Thinking About Blue

At twenty-two, I traveled to Croatia with a 35mm camera and a quiet need to mark a moment in time. This photobook is the result: a three-part color story told in blue, red, and green—each chapter a meditation on a feeling, a landscape, and a fleeting self.

Blue holds the water—its depths, its silences, its horizons. It’s the sea I returned to daily, not just for swimming but for stillness, a mirror for the emotional undertow that often defined my early twenties. Red captures the evening light—warm, fleeting, and stained with the ache of change. It’s the color of late walks, wine-soaked dinners, sunburned shoulders, and the slow awareness that youth is always slipping through our fingers. Green charts the terrain—the flora, the earth, the in-between places that map where we walk when we’re figuring out where we stand.

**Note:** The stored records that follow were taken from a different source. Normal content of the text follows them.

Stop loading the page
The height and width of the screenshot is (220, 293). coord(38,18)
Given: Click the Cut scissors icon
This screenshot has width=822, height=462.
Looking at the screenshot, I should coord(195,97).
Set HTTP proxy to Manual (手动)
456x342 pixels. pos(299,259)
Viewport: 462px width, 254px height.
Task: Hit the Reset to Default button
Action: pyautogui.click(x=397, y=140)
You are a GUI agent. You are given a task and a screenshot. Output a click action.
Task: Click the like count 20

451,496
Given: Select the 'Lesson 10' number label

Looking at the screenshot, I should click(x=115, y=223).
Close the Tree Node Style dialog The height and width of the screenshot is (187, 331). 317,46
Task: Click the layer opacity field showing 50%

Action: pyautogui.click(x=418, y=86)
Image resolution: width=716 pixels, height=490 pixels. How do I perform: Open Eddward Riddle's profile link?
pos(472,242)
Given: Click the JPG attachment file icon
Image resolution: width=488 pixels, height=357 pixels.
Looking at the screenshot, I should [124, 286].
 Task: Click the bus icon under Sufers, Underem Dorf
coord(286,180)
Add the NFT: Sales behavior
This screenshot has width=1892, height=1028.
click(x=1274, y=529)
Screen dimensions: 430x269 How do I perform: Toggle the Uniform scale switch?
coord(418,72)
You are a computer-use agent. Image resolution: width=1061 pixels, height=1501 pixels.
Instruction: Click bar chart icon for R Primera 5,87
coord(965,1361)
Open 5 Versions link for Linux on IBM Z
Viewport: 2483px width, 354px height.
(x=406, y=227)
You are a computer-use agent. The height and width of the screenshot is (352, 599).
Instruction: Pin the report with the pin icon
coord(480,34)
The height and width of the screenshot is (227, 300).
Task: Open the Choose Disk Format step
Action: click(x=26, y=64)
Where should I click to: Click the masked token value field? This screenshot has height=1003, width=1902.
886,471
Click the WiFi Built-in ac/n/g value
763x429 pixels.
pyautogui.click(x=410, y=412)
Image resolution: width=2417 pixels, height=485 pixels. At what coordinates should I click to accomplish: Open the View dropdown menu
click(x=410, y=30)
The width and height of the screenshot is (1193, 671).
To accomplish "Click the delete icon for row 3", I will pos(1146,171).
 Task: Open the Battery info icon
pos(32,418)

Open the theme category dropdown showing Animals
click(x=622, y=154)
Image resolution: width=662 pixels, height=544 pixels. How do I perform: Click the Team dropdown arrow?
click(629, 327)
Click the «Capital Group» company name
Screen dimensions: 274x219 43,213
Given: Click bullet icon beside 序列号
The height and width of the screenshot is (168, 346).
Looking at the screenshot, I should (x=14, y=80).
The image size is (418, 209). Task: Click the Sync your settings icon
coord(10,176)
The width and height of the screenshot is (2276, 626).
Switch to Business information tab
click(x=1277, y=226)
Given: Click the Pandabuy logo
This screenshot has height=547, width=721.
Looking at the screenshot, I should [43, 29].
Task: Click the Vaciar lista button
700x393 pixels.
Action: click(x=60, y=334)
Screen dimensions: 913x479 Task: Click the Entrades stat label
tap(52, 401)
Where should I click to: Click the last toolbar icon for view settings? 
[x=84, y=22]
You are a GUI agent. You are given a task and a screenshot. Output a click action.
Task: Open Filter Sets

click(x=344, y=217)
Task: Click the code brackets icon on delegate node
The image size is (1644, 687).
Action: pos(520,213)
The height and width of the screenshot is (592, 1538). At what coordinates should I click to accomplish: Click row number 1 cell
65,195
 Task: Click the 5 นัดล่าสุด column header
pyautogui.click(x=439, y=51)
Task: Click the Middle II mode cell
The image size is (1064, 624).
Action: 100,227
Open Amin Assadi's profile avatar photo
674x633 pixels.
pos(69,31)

These images are not just documentation—they are emotional cartographies of what it meant to be twenty-two and female, trying to trace the boundaries of girlhood while standing in a country I didn’t grow up in but somehow felt deeply connected to. Croatia—specifically its coastline, its light, and its quiet—offered me a place where I could listen to myself clearly. Every frame is a record of that listening.

This book is about landscape as metaphor, about color as memory, and about how we build identity through the act of looking. It is my offering to the visual language of becoming.